- Page
—————

# A mill and what needed tooling and accessories .



## mmcmdl (Jul 31, 2021)

In this case , the Mill is a BP series one . I'm starting this for a buddy to answer some questions as to what are the most needed compliments to a machine . Chime in . I'll be loading pictures when time allows but feel free to add input or questions .


----------



## Lo-Fi (Jul 31, 2021)

Stuff I very commonly use from my setup:

Indicator holders. Chucking, mag base and spindle mount
5" Kurt clone
Set of parallels .5 to 1.5"
Precision grinding vise which fits inside the Kurt jaws.
Various V blocks
123 blocks
Step clamp set
Drill chuck
Boring head
Insert face mill (sub for fly cutter)
ER32 collet chuck with full range of collets
Various R8 collets (only one I really use is 3/4)
Rotary table
Spotting drills
HSSCo drills 1-13mm
HSS roughing end mills 8-12mm
Carbide end mills 4-12mm
Spiral flute taps 4-12mm
Edge finder 5mm radius (which matches full turn of hand wheel)
Mister system, mostly used as chip clearing air blast.

Extended range:

Right angle head
Dividing head
Adjustable angle plate
Adjustable parallels
Collet blocks, square and hex. I have ER32, but 5C is the norm.

Honestly, there's not really much I find myself wanting now.

Edited to include suggestions below.


----------



## MrCrankyface (Jul 31, 2021)

Lo-Fis list looks pretty complete to me, only thing I'd add is a fly cutter.


----------



## Lo-Fi (Jul 31, 2021)

That's a point well made. If I hadn't got the face mill with the machine I'd probably be running a fly cutter. 

I've taken T nuts and suchlike as given too. Any of the carbide tools are optional, of course, but I'm impatient and like that they're happy running dry. Which reminds me...:

Mister system needs adding to the list! I only tend to use it as air blast to clear the chips, which is super important with carbide. I tend to just brush on some coolant when running the HSS roughers. I like HSS roughers as they're far more tolerant when hogging, even if they are slower.

I've updated the original list for future clarity.


----------



## Aukai (Jul 31, 2021)

I have a few annular cutters with through arbor coolant.


----------



## Chewy (Jul 31, 2021)

The only thing I would add to Lo-Fi's list is 5C collets and the square & hex block holders.


----------



## Lo-Fi (Jul 31, 2021)

Ah, that's an omission! I actually have ER32 collet blocks and I forgot 123 blocks. Saved me buying a set of 5C just for collet blocks.


----------



## Larry$ (Jul 31, 2021)

Much depends on what you will be making on the mill. At the extreme end of least investment possible: decent vice (6" Kurt clone?) Set of parallels, set of two V blocks to hold round work in the vice. Small assortment of HSS end mills (2 flute for aluminum, 4 flute for steel.) A way to tram the vice (Dial test indicator & holder for the spindle?) 6" caliper. An edge finder, decent R8 drill chuck, set of R8 collets. Set of US name brand drills (115pc.)  Some HSS taps for your most likely to be used sizes (don't get the carbon steel ones unless you are really good at getting broken taps out!) Tapping fluid, WD40  for aluminum to prevent chip welding. Safety glasses, acid brushes, chip brushes, spindle wrench if it didn't come with one. Set of strap clamps that fit the Tee slots. There are more things to spend a few thousand dollars on, get them as needed.

—————

- Dataset extract
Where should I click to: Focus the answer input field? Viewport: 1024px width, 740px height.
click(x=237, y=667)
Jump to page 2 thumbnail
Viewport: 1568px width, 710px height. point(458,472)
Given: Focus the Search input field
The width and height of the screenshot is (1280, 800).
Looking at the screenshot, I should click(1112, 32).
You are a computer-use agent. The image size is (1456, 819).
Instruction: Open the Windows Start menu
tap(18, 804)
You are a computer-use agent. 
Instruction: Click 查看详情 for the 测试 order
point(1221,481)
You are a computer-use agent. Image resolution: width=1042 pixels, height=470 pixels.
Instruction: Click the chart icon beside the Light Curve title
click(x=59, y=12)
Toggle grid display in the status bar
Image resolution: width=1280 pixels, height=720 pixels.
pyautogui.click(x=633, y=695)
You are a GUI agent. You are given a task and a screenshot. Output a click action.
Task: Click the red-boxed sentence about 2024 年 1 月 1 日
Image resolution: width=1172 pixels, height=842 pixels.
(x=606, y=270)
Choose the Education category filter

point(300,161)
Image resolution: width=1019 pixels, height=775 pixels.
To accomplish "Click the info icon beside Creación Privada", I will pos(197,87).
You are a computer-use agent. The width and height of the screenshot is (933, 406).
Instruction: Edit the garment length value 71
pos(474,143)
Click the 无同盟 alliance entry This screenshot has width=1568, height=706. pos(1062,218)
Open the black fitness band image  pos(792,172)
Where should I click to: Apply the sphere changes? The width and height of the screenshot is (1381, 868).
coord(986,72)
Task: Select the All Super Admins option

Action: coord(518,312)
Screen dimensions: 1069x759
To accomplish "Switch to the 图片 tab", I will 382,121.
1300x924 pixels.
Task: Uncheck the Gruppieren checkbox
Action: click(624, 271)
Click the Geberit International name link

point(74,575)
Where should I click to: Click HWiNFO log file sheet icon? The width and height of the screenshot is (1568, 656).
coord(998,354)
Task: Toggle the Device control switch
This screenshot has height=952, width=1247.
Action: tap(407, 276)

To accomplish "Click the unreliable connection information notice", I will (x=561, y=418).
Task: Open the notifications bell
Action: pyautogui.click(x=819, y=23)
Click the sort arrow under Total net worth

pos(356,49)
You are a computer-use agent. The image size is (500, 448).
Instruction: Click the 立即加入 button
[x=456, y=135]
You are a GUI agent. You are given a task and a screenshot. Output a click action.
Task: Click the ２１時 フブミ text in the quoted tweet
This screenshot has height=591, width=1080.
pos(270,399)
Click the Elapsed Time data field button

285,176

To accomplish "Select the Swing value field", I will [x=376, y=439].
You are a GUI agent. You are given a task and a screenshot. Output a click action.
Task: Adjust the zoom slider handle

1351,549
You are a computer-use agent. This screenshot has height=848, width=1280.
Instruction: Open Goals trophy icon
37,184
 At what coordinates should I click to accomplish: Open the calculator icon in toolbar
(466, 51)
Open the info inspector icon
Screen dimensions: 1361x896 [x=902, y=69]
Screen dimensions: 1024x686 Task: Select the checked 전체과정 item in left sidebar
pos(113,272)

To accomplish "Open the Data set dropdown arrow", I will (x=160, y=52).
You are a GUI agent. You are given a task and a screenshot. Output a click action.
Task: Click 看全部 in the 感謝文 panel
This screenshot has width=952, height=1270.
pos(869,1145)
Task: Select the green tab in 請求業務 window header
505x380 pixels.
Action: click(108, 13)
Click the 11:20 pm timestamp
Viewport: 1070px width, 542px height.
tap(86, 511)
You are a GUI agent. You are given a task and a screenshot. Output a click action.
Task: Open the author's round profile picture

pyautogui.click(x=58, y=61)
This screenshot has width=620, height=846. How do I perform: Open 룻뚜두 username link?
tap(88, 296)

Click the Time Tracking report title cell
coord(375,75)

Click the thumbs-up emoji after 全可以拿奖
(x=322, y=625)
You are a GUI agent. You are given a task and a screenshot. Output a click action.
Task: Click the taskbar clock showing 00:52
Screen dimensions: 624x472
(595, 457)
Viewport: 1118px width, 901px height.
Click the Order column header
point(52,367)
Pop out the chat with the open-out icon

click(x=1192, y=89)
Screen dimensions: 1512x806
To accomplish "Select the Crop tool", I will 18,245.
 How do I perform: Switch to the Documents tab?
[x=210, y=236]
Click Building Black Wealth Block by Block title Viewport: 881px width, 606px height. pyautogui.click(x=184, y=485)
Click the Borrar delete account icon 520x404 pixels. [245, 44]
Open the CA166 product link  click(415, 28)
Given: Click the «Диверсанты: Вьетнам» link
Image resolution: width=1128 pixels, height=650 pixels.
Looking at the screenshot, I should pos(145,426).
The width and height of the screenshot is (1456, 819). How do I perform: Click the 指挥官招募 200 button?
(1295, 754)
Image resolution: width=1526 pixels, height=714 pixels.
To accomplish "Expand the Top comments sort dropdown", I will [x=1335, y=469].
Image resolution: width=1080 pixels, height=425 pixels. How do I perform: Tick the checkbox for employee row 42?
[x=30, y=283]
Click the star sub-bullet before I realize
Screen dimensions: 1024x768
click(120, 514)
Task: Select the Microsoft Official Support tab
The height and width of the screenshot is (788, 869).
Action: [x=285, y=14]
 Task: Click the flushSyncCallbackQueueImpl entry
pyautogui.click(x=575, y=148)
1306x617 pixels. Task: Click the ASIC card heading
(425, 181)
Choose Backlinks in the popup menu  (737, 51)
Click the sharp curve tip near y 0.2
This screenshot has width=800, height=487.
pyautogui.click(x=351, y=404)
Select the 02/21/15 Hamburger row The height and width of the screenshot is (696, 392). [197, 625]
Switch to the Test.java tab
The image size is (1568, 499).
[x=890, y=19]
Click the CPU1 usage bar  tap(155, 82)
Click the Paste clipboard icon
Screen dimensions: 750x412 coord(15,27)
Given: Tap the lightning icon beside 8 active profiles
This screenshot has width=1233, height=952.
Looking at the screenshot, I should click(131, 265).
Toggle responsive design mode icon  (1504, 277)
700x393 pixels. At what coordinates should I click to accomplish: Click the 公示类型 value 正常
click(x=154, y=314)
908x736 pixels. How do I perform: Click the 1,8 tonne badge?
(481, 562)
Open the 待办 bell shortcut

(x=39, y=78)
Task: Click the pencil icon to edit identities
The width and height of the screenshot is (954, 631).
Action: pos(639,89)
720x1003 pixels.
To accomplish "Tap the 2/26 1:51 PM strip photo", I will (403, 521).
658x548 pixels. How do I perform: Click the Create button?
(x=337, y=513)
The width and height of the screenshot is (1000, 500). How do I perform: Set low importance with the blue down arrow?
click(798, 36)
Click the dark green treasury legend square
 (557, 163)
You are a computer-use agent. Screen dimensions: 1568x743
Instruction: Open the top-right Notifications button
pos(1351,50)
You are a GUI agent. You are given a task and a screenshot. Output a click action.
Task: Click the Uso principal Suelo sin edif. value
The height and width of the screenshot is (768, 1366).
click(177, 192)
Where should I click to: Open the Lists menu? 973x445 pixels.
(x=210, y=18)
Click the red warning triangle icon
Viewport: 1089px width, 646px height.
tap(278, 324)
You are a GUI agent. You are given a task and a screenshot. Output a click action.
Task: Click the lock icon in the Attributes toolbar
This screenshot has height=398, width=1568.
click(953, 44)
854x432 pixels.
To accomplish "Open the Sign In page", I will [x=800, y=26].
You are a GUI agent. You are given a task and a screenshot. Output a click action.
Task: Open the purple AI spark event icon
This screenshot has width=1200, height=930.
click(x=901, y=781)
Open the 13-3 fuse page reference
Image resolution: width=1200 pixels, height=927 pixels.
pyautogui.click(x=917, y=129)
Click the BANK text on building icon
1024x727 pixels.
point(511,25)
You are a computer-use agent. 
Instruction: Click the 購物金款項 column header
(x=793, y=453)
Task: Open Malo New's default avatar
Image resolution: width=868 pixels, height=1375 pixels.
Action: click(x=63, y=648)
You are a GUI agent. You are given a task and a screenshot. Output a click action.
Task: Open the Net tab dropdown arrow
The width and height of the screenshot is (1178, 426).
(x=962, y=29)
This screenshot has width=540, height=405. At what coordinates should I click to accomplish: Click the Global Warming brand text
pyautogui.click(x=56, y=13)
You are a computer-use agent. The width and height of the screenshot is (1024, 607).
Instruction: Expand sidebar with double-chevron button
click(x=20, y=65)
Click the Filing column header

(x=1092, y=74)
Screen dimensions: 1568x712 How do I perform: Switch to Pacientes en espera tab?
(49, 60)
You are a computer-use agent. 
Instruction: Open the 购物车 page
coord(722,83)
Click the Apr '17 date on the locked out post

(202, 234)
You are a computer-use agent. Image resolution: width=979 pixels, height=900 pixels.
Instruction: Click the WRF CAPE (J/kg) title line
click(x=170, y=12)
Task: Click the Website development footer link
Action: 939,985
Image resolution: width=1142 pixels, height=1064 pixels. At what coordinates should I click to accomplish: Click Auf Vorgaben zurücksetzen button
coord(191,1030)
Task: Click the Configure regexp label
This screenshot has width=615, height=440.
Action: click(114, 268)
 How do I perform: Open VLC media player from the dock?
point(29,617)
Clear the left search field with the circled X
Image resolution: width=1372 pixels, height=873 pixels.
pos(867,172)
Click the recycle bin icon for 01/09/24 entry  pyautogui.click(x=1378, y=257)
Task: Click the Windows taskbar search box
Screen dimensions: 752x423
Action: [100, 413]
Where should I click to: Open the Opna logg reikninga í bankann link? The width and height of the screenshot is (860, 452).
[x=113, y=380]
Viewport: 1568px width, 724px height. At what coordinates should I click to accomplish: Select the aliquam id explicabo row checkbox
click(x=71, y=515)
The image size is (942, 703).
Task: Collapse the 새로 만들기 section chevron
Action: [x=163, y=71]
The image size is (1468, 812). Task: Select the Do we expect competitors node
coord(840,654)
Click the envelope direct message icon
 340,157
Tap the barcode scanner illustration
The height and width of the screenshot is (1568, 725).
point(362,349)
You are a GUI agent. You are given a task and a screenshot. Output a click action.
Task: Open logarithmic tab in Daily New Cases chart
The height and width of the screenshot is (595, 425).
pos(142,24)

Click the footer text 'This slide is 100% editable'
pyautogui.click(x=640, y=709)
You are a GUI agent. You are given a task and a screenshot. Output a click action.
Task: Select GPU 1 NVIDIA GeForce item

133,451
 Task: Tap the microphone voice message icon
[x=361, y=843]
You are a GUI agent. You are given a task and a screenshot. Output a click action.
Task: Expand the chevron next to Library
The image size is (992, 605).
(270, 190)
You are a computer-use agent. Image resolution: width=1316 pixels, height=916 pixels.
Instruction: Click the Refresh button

—————

- Objectives
• A. In the mill tooling thread, what radius does Lo-Fi's edge finder have?
• B. Recast the paragraph of the mill tooling thread that begins "Mister system needs adding to the list!" as a short list.
• C. In the mill tooling thread, substitute "Strap clamp set" for "Step clamp set" and write out again the part that opens with the words containing "Stuff I very" and closes with "use is 3/4)".
The entries have no connection to the mill tooling thread.

- Answers to each task
• A. It has a 5mm radius, which matches a full turn of the hand wheel.

• B.
- The mister system should be added to the list.
- It is used mostly as an air blast to clear chips, which is very important with carbide.
- Coolant is brushed on when running the HSS roughers.
- HSS roughers are far more tolerant when hogging, though slower.

• C.
Stuff I very commonly use from my setup:

Indicator holders. Chucking, mag base and spindle mount
5" Kurt clone
Set of parallels .5 to 1.5"
Precision grinding vise which fits inside the Kurt jaws.
Various V blocks
123 blocks
Strap clamp set
Drill chuck
Boring head
Insert face mill (sub for fly cutter)
ER32 collet chuck with full range of collets
Various R8 collets (only one I really use is 3/4)